▶ Assigned task
Could you print the lines below exactly, from the one holding "Task: Click Inviter un utilisateur button" through the last line, with no other output?

[Collected data]
##########

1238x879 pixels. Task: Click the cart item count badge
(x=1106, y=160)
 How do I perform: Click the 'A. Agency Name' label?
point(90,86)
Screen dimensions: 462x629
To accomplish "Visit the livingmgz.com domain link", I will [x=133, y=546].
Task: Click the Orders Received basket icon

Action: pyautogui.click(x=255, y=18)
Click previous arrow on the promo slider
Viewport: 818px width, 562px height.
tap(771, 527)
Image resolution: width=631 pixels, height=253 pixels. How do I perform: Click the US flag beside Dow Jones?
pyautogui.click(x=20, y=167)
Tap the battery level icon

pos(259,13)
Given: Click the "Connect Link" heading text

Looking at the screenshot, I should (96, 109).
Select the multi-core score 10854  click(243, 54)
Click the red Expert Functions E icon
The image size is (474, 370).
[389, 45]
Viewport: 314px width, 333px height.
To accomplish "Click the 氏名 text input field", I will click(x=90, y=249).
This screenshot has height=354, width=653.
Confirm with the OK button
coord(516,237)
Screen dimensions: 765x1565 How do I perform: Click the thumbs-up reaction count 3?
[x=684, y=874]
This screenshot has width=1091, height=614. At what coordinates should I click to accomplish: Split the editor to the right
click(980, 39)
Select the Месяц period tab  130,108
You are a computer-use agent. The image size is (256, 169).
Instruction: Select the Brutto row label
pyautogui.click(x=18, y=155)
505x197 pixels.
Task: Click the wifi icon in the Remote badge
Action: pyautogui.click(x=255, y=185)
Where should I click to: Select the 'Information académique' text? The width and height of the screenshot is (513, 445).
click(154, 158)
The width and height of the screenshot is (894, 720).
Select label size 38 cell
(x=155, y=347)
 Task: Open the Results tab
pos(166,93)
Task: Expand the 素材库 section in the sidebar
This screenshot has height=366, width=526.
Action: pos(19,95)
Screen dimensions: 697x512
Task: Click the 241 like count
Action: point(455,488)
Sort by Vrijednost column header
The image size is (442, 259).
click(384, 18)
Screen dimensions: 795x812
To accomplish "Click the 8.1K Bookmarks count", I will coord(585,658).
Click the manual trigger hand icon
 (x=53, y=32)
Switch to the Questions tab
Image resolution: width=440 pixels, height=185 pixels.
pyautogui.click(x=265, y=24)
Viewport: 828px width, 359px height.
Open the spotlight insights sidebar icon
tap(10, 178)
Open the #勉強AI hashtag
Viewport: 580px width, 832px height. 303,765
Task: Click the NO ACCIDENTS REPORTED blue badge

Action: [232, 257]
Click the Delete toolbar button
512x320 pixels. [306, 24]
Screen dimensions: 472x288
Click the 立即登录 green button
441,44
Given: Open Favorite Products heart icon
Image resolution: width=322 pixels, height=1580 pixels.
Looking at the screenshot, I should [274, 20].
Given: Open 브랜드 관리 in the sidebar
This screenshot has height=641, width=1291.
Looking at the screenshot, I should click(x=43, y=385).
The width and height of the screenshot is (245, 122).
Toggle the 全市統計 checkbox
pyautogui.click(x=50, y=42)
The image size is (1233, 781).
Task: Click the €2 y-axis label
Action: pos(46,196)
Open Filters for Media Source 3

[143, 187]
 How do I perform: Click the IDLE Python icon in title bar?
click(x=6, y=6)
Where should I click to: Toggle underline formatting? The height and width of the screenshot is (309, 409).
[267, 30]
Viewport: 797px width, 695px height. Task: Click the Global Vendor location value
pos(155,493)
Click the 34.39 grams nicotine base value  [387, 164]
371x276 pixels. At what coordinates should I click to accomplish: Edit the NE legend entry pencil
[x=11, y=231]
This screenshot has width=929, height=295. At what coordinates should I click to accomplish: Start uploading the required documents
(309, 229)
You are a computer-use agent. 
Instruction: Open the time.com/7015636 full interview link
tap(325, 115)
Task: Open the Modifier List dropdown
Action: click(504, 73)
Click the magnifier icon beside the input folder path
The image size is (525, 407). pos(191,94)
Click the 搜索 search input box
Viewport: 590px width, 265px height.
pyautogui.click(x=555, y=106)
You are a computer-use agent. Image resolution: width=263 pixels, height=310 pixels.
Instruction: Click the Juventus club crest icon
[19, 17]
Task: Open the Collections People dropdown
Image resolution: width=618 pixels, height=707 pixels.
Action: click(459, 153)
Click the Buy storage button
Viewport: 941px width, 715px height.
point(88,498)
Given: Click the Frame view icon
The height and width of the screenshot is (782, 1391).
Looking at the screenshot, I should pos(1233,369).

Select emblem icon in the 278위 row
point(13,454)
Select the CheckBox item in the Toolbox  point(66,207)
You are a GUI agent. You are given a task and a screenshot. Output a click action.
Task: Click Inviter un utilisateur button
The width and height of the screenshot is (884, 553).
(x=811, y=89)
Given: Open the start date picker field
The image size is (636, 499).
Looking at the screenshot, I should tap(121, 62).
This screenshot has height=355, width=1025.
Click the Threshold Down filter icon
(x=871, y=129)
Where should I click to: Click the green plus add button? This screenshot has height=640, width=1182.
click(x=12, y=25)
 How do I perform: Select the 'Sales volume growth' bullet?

##########

▶ Completed task
Task: Click Inviter un utilisateur button
The width and height of the screenshot is (884, 553).
(x=811, y=89)
Given: Open the start date picker field
The image size is (636, 499).
Looking at the screenshot, I should tap(121, 62).
This screenshot has height=355, width=1025.
Click the Threshold Down filter icon
(x=871, y=129)
Where should I click to: Click the green plus add button? This screenshot has height=640, width=1182.
click(x=12, y=25)
 How do I perform: Select the 'Sales volume growth' bullet?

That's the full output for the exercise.